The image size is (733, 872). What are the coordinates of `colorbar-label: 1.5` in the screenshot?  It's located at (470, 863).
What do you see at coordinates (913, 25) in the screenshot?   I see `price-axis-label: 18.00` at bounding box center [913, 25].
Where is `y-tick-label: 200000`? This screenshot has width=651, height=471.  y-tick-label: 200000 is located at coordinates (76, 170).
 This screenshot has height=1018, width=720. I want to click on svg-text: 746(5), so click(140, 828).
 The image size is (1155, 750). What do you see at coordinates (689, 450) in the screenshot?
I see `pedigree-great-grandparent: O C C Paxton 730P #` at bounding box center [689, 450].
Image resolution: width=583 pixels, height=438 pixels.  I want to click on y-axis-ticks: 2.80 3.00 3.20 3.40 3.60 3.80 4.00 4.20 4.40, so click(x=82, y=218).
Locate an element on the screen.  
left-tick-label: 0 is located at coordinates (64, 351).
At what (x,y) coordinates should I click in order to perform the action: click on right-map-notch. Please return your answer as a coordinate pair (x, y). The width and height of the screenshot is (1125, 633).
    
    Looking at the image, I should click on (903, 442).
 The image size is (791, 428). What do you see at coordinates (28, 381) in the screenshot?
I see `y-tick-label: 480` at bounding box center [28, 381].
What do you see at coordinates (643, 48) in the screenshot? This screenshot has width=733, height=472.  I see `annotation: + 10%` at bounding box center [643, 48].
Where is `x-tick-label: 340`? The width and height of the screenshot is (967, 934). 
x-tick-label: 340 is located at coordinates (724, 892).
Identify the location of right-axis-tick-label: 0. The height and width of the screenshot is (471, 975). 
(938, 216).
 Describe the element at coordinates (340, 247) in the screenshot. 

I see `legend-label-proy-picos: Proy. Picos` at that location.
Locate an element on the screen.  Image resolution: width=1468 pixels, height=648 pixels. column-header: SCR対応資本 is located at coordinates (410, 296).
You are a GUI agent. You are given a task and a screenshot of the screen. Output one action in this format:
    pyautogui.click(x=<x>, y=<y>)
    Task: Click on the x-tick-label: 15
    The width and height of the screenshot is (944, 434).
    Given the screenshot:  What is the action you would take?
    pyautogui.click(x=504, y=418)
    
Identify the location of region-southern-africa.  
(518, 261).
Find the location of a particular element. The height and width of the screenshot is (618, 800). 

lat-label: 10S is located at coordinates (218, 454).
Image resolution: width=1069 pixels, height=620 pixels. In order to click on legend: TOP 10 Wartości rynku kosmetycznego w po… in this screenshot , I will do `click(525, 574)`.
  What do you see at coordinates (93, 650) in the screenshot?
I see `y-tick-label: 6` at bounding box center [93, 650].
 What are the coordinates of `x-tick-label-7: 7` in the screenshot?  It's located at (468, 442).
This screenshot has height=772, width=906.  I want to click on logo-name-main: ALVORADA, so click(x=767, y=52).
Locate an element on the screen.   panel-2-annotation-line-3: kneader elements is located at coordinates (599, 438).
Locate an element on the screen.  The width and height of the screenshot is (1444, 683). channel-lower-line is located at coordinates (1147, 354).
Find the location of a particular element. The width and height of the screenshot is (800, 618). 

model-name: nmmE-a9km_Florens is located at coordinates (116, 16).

========

Copy out the entries word for word, beginning with the first one and continuing through the line that contains "at that location.".

### WRITTEN ANSWER
The image size is (733, 872). What are the coordinates of `colorbar-label: 1.5` in the screenshot?  It's located at (470, 863).
What do you see at coordinates (913, 25) in the screenshot?   I see `price-axis-label: 18.00` at bounding box center [913, 25].
Where is `y-tick-label: 200000`? This screenshot has width=651, height=471.  y-tick-label: 200000 is located at coordinates (76, 170).
 This screenshot has height=1018, width=720. I want to click on svg-text: 746(5), so click(140, 828).
 The image size is (1155, 750). What do you see at coordinates (689, 450) in the screenshot?
I see `pedigree-great-grandparent: O C C Paxton 730P #` at bounding box center [689, 450].
Image resolution: width=583 pixels, height=438 pixels.  I want to click on y-axis-ticks: 2.80 3.00 3.20 3.40 3.60 3.80 4.00 4.20 4.40, so click(x=82, y=218).
Locate an element on the screen.  
left-tick-label: 0 is located at coordinates (64, 351).
At what (x,y) coordinates should I click in order to perform the action: click on right-map-notch. Please return your answer as a coordinate pair (x, y). The width and height of the screenshot is (1125, 633).
    
    Looking at the image, I should click on (903, 442).
 The image size is (791, 428). What do you see at coordinates (28, 381) in the screenshot?
I see `y-tick-label: 480` at bounding box center [28, 381].
What do you see at coordinates (643, 48) in the screenshot? This screenshot has width=733, height=472.  I see `annotation: + 10%` at bounding box center [643, 48].
Where is `x-tick-label: 340`? The width and height of the screenshot is (967, 934). 
x-tick-label: 340 is located at coordinates (724, 892).
Identify the location of right-axis-tick-label: 0. The height and width of the screenshot is (471, 975). 
(938, 216).
 Describe the element at coordinates (340, 247) in the screenshot. 

I see `legend-label-proy-picos: Proy. Picos` at that location.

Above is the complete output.